Thomson'ın Buluş ve Araştırma Kurulu'ndaki çalışması ve Kraliyet Cemiyeti'nin başkanı olarak rolü, hükümetin en üst düzeyinden dikkatini çekti. İngiliz biliminin yüzü ve sesi olmuştu. Trinity College, Cambridge'deki Master 1917'de öldüğünde, Thomson onun halefi olarak atandı. Hem laboratuvarı hem de üniversiteyi yönetemediği için laboratuvardan emekli oldu ve yerine en iyi öğrencilerinden biri olan Ernest Rutherford geçti. Thomson ailesi, resmi eğlencenin rolünün ve kolej yönetiminin büyük bir parçası haline geldiği Trinity Master's Lodge'a taşındı. Bu pozisyonda, hem koleje hem de Büyük Britanya'ya ekonomik fayda sağlamak için araştırmayı teşvik etti. Spor takımlarının hevesli bir hayranı oldu ve futbol, kriket ve kürek yarışmalarına katılmaktan zevk aldı.Thomson, ölümünden birkaç yıl öncesine kadar bilimle fahri profesör olarak uğraşmaya devam etti.
Anılarını 1936'da Recollections and Reflections adlı sekseninci doğum gününden hemen önce yayınladı. Bundan sonra zihni ve bedeni çökmeye başladı. Sir Joseph John Thomson 30 Ağustos 1940'ta öldü ve külleri Westminster Abbey'de Sir Isaac Newton ve Sir Ernest Rutherford'un kalıntılarının yakınına gömüldü.
Referanslar
Oxford Bilim Adamları Sözlüğü . Oxford University Press. 1999.

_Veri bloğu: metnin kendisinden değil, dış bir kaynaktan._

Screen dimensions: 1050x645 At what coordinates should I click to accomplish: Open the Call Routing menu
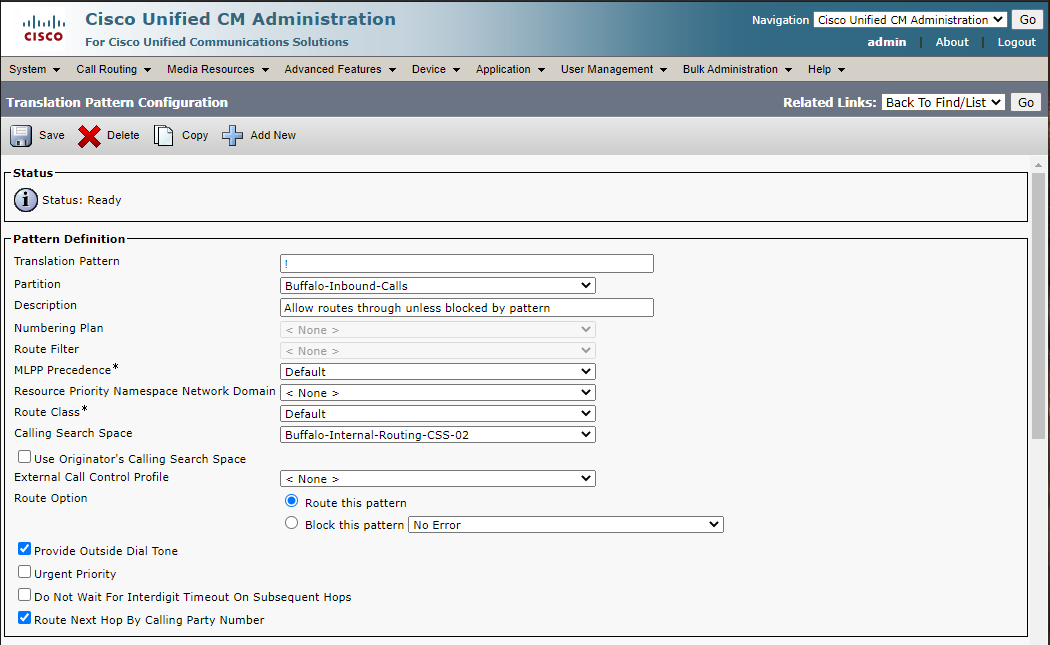(x=113, y=70)
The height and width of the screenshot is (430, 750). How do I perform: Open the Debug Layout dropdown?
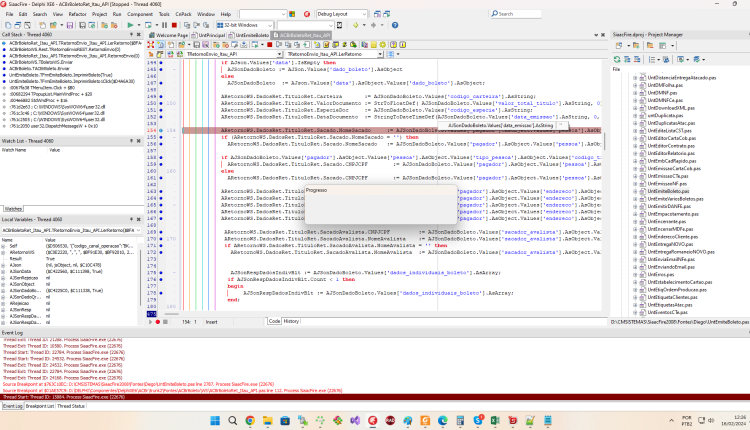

- Asimov, Isaac. Asimov'un Biyografik Bilim ve Teknoloji Ansiklopedisi . 2 nd Edition'ı Revize. 1982.
- Dahl, Per F. Katot Işınlarının Flaşı: JJ Thomson'ın Elektronunun Tarihçesi . Institute of Physics Publishing. 1997.
- Davis, EA ve IJ Falconer. JJ Thomson ve Elektronun Keşfi . Taylor ve Francis. 1997.

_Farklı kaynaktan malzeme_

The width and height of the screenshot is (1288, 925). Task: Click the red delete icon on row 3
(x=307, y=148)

- Lapedes, Daniel N. (Baş Editör) McGraw-Hill Dictionary of Science and Technical Terms . McGraw-Hill Kitap Şirketi. 1974.
- Navarro, Jaume. Elektronun Tarihi: JJ ve GP Thomson . Cambridge University Press. 2012.
- Batı, Doug. Ernest Rutherford: Kısa Bir Biyografi Nükleer Fiziğin Babası . C&D Yayınları. 2018.
Sorular
Soru: Sir George J. Stoney tarafından yapılan deneyler nelerdir?
Cevap: Stoney İrlandalı bir fizikçiydi (1826-1911). Elektron terimini "elektriğin temel birim miktarı" olarak tanıtmasıyla ünlüdür. Çalışmalarının çoğu teorikti. Çeşitli dergilerde yetmiş beş bilimsel makale yayınladı ve kozmik fiziğe ve gazlar teorisine önemli katkılarda bulundu.